As can be seen in Figure 3, the growth rate plummeted to almost zero percentage (i.e. no increase in number of deaths and number of confirmed cases) around February 23, 2020, a week or so before the epicenters moved from Wuhan to Europe and US. After this trough in late February, the pandemic epicenter roared back louder in its new locations. If the growth rate had stayed where it was in February, 2020 (maybe if the new epicenters did not emerge), the pandemic might not have reached the global scale taht we have now. But it did.
Fortunately, he growth rate for neither the confirmed cases nor the deaths could barely exceed 10%, around March 26, 2020. Since then, the growth rate has been steadily falling down towards zero. At present it stands at 3.5% and 3.4% for confirmed cases and deaths respectively. As pointed out earlier, these meager increments takes a huge toll in terms of numbers as we are talking about 3.5% of more than 2.4 million and not 64% of less than ten thousand. But the good news is that 0% of any number, be it 10000 or 2.4 million, is zero. Of course, getting closer to zero growth rate for confirmed cases and deaths is a meaningful (and hopefully achievable) goal to aim at.
The growth rate might continue to fall towards zero percentage if the pandemic is unable to find the new epicenter (this is my raw hypothesis). The growth rate might fall to zero in a couple of weeks time, hopefully. I am yet to do a formal modeling exercise to make precise prediction with confidence interval. Will post the results in the same article once I am done.
Concluding remarks
Prediction is always imperfect even if one has all (literally “all”) the information with no measurement errors, which we will never have. Future is full of uncertainties and dark hidden corners. The only reliable and plausible thing one can do is to explain what has been observed and expect the future repeat the similar pattern.

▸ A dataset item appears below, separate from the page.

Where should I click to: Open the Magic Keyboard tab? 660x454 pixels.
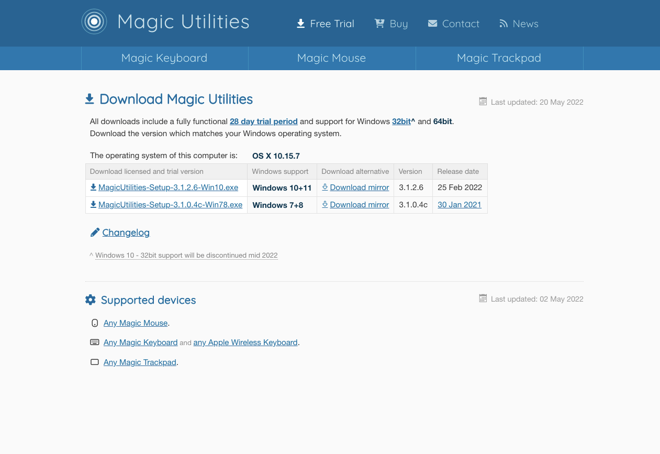[164, 58]

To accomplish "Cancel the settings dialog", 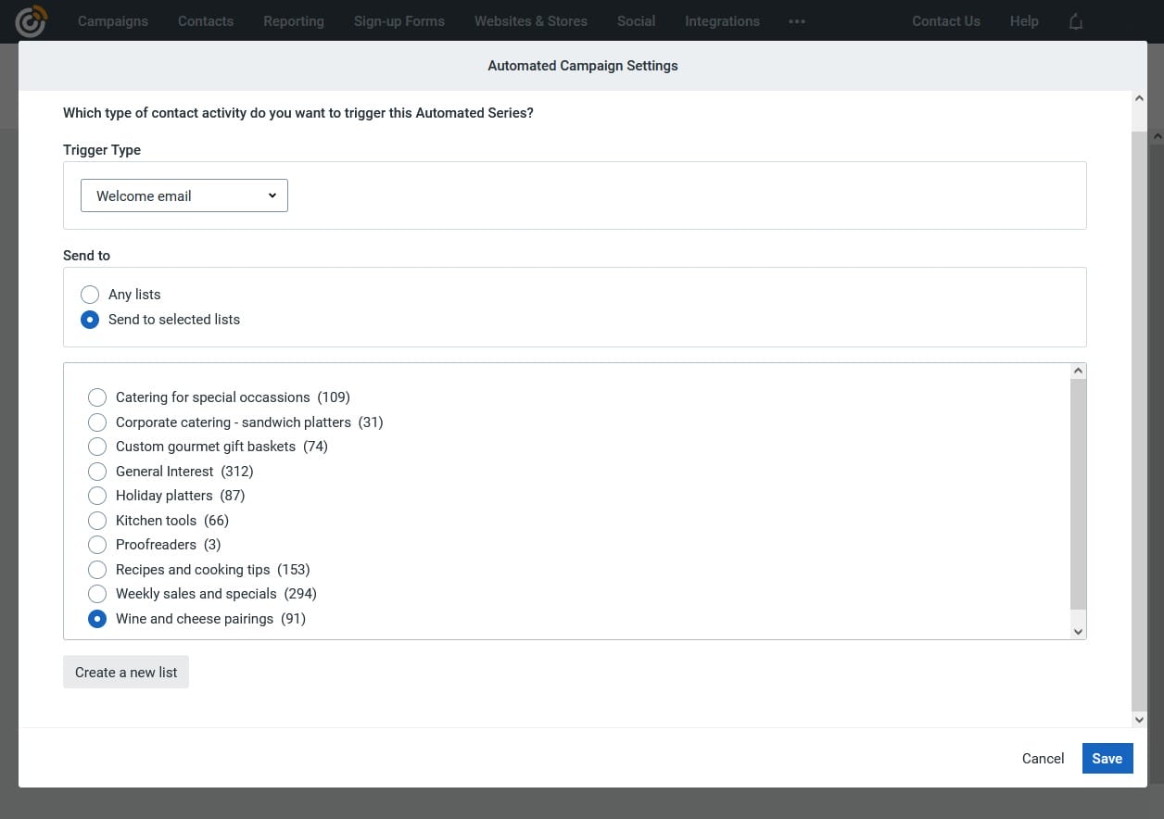I will pos(1043,758).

Expectations might be fulfilled. Prediction might turn out to be disastrous. Prediction of exact dates of next epicenter or next pandemic or next earthquake is no more than a beautiful dream for a statistician. But one might be able to reliably predict how often they might hit us hard in a given interval of time scale in future. And we can insure ourselves accordingly by appropriating enough premiums in the form of health infrastructure, research, lab, knowledge sharing, human resources and international cooperation.
Confirmed cases in Nepal till May 8, 2020
There has not been any reported case of death due to COVID 19 in Nepal. The time series data for Nepal looks like Figure 4. The number of cases stayed at 1 till March 22. After that, it has been experiencing steady (not so much exponential) rise in number of confirmed cased (though its very difficult to predict the trajectory with only around hundred cases.

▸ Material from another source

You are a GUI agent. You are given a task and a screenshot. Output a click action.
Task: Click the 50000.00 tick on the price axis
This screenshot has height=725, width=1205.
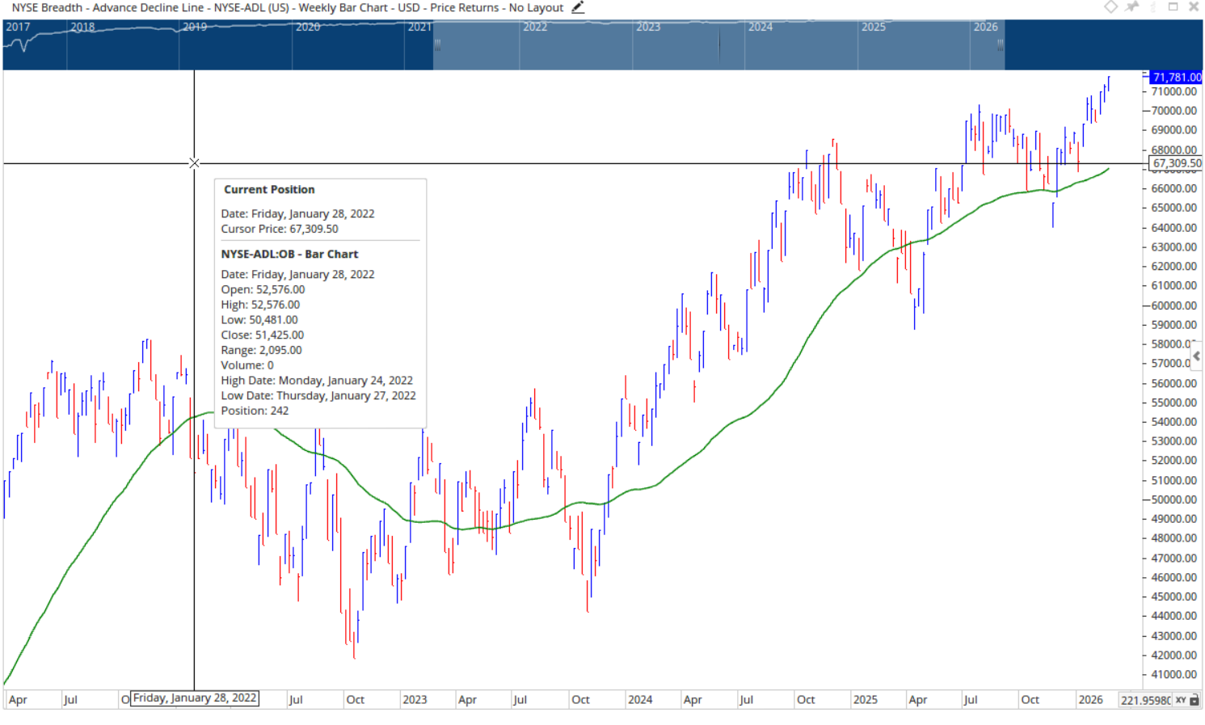[x=1173, y=499]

Unfortunately, my hypothesis was falsified by last few weeks data from Latin America and to some extent from Russia and India. The new epicenter has definitely emerged in Latin America. Worse, India is not yet no where near being out of the wood. The daily confirmed cases is increasing every day (On May 29, 2020, there were 7400 confirmed cases, highest in the recorded history).

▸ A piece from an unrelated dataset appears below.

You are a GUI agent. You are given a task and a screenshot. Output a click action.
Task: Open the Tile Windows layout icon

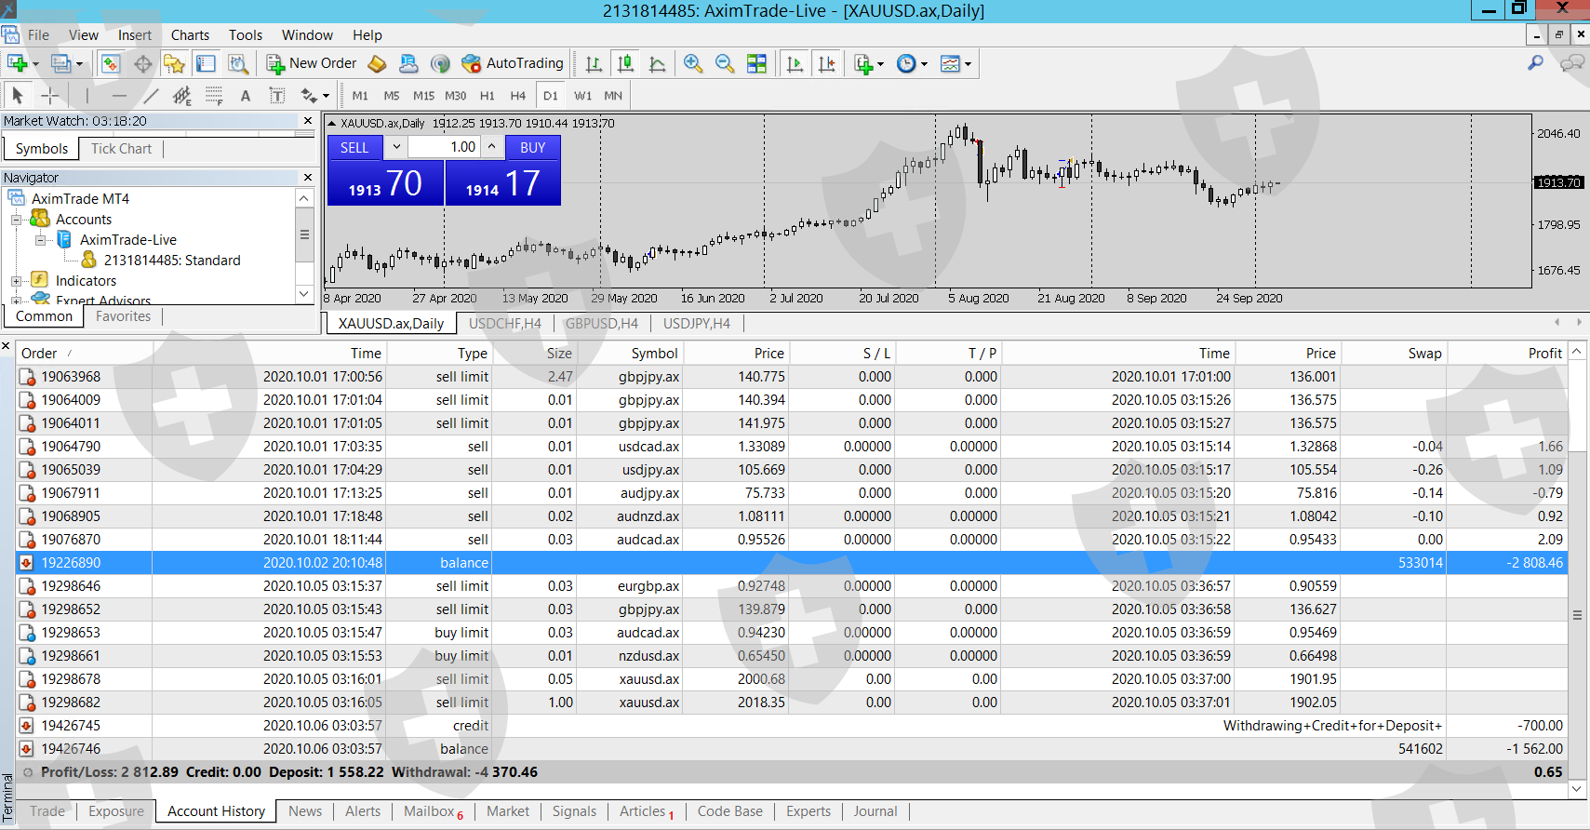point(756,63)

Now, let us look at daily global new confirmed cases of the virus. It was growing exponentially until the first week of April. After April first week, it has stabilized a bit with seemingly extended cyclical pattern.
The pandemic will subside only when these numbers start to fall, steadily or rapidly. With the rise of new epicenters, its unlikely to happen.
The focus of the global community can be to stop the emergence of newer epicenters.